>> START TEXT SECTION
Comparing the TSP vs. 401(k) Retirement Plans

A graphic comparing the TSP and 401(k) retirement plans, showing two piggy banks on a scale.

I spent the first few years of my career in the private sector, meticulously contributing to my 401(k). Then, a close friend took a job with the federal government and started talking about his “TSP.” I remember thinking, “It’s just another 401(k), right?” Oh, how wrong I was.

We’d grab coffee, and he’d talk about “G Fund” and “C Fund,” and I’d talk about my dozens of mutual fund options. It felt like we were speaking different languages. It took me a while to dig in and really understand the engine under the hood of his plan. That’s when I discovered the crucial difference.

The secret isn’t in the number of options, but in the *cost* of those options. The TSP’s incredibly low expense ratios are like using premium, high-efficiency fuel in your car for the price of regular. Over a 30-year journey to retirement, that single difference can leave you with tens, or even hundreds, of thousands of dollars more in your tank.
>> END TEXT SECTION
>> START RECORD EXTRACTS
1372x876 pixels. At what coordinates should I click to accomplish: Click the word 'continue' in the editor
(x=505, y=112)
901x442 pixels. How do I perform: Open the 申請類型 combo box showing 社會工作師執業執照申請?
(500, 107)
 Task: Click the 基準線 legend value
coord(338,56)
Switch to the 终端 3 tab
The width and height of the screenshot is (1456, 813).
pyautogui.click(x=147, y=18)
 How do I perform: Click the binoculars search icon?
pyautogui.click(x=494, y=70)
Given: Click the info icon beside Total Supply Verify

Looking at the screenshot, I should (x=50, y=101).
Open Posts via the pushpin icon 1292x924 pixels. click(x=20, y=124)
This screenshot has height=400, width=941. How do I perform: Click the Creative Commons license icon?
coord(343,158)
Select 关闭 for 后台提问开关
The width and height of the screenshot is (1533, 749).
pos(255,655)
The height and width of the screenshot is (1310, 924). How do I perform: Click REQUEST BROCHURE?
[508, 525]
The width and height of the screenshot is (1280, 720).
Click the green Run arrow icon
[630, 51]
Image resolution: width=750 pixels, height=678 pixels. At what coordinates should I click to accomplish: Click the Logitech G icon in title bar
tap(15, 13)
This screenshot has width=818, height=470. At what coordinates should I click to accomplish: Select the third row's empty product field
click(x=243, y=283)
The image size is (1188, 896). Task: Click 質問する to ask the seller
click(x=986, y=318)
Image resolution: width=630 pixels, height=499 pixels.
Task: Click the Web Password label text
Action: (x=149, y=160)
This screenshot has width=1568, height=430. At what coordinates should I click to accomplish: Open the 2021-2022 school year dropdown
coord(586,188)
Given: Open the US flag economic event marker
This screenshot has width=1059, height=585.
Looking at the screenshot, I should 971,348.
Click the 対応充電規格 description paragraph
>> END RECORD EXTRACTS
[GIVEN TASK 1]
Reproduce the part of the TSP and 401(k) comparison that opens with the words containing "The secret isn’t" and closes with "in your tank.".
[GIVEN TASK 2]
Resume the article comparing the TSP and 401(k) plans, picking up right after its last sentence.

[EXERCISE ANSWER 1]
The secret isn’t in the number of options, but in the *cost* of those options. The TSP’s incredibly low expense ratios are like using premium, high-efficiency fuel in your car for the price of regular. Over a 30-year journey to retirement, that single difference can leave you with tens, or even hundreds, of thousands of dollars more in your tank.

[EXERCISE ANSWER 2]
In this detailed breakdown, I’m going to pull back the curtain on both the Thrift Savings Plan (TSP) and the 401(k). We’ll go far beyond the surface-level definitions. I’ll give you a clear, side-by-side comparison, share the subtle but powerful differences I’ve learned over 20 years, and help you understand the unique “recipe” of each so you can make the best decision for your financial future.

What is the TSP? A Simple Explanation

Think of the Thrift Savings Plan (TSP) as a retirement savings plan designed specifically for federal government employees and members of the uniformed services. It was established by Congress in the Federal Employees’ Retirement System Act of 1986.

It’s essentially the public sector’s version of a 401(k). Its purpose is straightforward: to give federal workers a defined contribution plan that helps them save for a comfortable retirement. While it may not have the flashy brand names you see in many 401(k)s, its reputation is built on two core pillars: remarkable simplicity and incredibly low administrative and investment expenses.

Participants contribute to their accounts, which are then invested in a small, curated menu of investment funds. The government also contributes to employee accounts, most notably through agency matching funds, which is a powerful way to accelerate savings.

What is a 401(k)? The Private Sector’s Go-To

The 401(k) is the most common employer-sponsored retirement plan in the private sector. Named after a section of the U.S. Internal Revenue Code, it allows eligible employees to save and invest for retirement on a tax-deferred basis. This means your contributions are typically made before taxes, lowering your current taxable income.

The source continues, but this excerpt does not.